It is the appellant who has the burden of establishing [its] entitlement to relief by showing that the ruling of the trial court is erroneous under the evidence or the law. . . .

Connor v. Crozer Keystone Health Sys., 832 A.2d 1112, 1118 (Pa.

Super. 2003) (citation and emphases omitted).

This Court is neither obliged, nor even particularly equipped, to develop an argument for a party. To do so places the Court in the conflicting roles of advocate and neutral arbiter.
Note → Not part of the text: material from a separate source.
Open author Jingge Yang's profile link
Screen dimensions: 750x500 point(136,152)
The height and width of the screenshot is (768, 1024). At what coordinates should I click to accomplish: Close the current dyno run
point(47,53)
When an appellant fails to develop his issue in an argument and fails to cite any legal authority, the issue is waived.

Moreover, “mere issue spotting without analysis or legal citation to support an assertion precludes our appellate review of a matter.”

In re S.T.S., Jr., 76 A.3d 24, 42 (Pa. Super. 2013) (citations omitted).

In light of the foregoing precepts, we are constrained to conclude that

Appellant’s brief is substantively defective. See Connor, 832 A.2d at 1118.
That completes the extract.